=== Your objective ===
Through the last line of the entries, please copy every line exactly, starting with the one that contains "The image size is (1022, 558).".

=== Material supplied ===
● ● ● ● ● ● ●

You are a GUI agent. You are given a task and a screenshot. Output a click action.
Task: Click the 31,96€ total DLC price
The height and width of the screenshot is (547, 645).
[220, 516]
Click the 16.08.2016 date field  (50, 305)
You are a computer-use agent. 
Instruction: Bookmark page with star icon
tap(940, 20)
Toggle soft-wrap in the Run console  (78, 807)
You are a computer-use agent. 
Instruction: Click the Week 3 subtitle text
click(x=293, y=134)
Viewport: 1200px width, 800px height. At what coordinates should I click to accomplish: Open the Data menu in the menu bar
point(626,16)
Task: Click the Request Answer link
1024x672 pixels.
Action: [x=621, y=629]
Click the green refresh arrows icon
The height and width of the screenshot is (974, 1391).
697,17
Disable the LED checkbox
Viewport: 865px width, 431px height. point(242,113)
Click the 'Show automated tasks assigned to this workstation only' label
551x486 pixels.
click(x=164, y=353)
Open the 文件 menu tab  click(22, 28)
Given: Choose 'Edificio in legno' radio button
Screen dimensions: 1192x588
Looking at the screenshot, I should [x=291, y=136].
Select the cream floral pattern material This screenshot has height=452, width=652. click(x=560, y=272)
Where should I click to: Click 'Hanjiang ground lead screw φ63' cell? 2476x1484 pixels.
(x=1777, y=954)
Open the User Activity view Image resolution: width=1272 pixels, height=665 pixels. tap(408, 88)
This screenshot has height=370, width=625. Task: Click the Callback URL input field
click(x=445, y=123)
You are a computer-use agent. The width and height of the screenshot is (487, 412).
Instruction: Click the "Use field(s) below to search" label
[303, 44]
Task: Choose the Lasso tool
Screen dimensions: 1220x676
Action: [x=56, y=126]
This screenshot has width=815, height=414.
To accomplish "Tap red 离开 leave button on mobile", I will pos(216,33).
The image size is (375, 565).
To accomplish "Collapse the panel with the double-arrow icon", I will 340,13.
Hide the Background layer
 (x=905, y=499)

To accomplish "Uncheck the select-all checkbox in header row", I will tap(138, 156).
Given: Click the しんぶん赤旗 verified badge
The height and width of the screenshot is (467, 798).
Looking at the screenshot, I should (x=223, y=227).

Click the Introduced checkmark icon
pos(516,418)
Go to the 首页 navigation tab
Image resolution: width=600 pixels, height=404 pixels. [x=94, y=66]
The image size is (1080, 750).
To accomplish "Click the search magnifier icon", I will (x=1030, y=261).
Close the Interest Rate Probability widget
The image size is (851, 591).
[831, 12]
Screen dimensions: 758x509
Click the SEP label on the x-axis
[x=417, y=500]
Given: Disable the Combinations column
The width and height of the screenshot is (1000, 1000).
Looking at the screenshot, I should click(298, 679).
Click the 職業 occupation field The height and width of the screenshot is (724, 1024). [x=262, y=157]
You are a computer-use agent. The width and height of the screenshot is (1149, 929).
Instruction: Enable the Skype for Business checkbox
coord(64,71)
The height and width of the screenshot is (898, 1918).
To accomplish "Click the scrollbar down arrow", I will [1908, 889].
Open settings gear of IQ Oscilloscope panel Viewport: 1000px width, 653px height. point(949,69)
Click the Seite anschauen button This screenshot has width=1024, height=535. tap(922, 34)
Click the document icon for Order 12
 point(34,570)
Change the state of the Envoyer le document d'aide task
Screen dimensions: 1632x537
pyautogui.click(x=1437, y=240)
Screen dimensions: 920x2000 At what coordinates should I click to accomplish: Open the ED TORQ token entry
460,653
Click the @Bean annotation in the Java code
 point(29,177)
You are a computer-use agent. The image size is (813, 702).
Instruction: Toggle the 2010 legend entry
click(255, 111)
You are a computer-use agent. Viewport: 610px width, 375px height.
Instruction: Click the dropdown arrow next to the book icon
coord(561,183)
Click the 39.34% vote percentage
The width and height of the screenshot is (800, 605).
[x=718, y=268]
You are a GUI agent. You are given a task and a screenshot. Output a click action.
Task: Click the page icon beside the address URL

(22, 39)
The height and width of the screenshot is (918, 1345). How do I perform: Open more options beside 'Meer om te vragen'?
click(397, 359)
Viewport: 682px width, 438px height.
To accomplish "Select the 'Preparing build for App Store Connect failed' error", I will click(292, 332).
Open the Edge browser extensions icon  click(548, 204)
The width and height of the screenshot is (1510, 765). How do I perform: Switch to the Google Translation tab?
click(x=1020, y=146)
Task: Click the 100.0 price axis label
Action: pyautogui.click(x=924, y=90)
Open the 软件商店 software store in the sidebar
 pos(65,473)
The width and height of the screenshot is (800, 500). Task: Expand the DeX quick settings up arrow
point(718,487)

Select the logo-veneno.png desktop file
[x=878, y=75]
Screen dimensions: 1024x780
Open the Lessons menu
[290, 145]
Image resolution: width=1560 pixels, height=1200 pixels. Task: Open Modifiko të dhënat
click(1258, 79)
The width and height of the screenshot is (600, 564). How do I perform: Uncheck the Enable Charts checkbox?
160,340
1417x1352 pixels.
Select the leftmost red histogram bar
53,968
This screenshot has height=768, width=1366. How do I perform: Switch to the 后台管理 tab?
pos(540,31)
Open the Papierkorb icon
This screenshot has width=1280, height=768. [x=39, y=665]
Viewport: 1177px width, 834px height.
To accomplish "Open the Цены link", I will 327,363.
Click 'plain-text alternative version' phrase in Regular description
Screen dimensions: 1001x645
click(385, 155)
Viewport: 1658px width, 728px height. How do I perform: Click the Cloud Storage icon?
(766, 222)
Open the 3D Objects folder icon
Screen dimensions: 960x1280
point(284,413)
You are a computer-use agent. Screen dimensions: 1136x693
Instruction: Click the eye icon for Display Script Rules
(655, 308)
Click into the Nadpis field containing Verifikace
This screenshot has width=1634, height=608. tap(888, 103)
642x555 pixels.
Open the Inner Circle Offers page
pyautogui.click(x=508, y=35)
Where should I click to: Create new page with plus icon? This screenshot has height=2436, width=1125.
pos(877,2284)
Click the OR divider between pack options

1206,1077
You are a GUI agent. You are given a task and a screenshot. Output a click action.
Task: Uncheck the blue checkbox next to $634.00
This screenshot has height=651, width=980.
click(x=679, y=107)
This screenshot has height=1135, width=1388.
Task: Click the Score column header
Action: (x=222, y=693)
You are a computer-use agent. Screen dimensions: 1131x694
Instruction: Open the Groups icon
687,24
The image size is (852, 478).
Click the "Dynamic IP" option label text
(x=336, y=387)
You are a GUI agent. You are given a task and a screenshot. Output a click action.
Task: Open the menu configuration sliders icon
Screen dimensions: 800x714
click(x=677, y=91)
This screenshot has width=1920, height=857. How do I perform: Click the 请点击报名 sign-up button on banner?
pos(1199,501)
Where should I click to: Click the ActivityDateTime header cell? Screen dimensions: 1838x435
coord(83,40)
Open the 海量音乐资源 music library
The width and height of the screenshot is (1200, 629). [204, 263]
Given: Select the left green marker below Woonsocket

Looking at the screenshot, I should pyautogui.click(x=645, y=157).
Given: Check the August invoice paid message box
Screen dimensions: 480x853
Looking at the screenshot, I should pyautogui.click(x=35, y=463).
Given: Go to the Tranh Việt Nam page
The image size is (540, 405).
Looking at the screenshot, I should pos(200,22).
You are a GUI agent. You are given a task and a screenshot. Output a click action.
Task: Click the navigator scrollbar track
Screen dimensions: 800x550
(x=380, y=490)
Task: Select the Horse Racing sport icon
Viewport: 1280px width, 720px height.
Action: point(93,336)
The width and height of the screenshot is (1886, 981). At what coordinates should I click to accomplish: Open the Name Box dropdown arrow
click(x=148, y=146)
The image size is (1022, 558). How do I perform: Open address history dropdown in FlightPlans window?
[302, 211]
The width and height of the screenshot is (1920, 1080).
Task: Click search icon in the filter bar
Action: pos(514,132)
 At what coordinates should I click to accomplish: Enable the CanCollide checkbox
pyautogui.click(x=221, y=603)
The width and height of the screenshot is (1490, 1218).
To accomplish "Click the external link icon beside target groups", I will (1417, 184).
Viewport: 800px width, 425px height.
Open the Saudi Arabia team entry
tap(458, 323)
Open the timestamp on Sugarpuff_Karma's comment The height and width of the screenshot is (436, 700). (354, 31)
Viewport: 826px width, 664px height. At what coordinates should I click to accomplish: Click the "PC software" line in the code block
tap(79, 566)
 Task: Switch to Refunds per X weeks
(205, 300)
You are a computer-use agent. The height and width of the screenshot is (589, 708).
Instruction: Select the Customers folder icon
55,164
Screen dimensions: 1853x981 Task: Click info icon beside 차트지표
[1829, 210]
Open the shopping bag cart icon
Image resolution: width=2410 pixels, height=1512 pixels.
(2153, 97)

● ● ● ● ● ● ●

=== Answer for this exercise ===
The image size is (1022, 558). How do I perform: Open address history dropdown in FlightPlans window?
[302, 211]
The width and height of the screenshot is (1920, 1080).
Task: Click search icon in the filter bar
Action: pos(514,132)
 At what coordinates should I click to accomplish: Enable the CanCollide checkbox
pyautogui.click(x=221, y=603)
The width and height of the screenshot is (1490, 1218).
To accomplish "Click the external link icon beside target groups", I will (1417, 184).
Viewport: 800px width, 425px height.
Open the Saudi Arabia team entry
tap(458, 323)
Open the timestamp on Sugarpuff_Karma's comment The height and width of the screenshot is (436, 700). (354, 31)
Viewport: 826px width, 664px height. At what coordinates should I click to accomplish: Click the "PC software" line in the code block
tap(79, 566)
 Task: Switch to Refunds per X weeks
(205, 300)
You are a computer-use agent. The height and width of the screenshot is (589, 708).
Instruction: Select the Customers folder icon
55,164
Screen dimensions: 1853x981 Task: Click info icon beside 차트지표
[1829, 210]
Open the shopping bag cart icon
Image resolution: width=2410 pixels, height=1512 pixels.
(2153, 97)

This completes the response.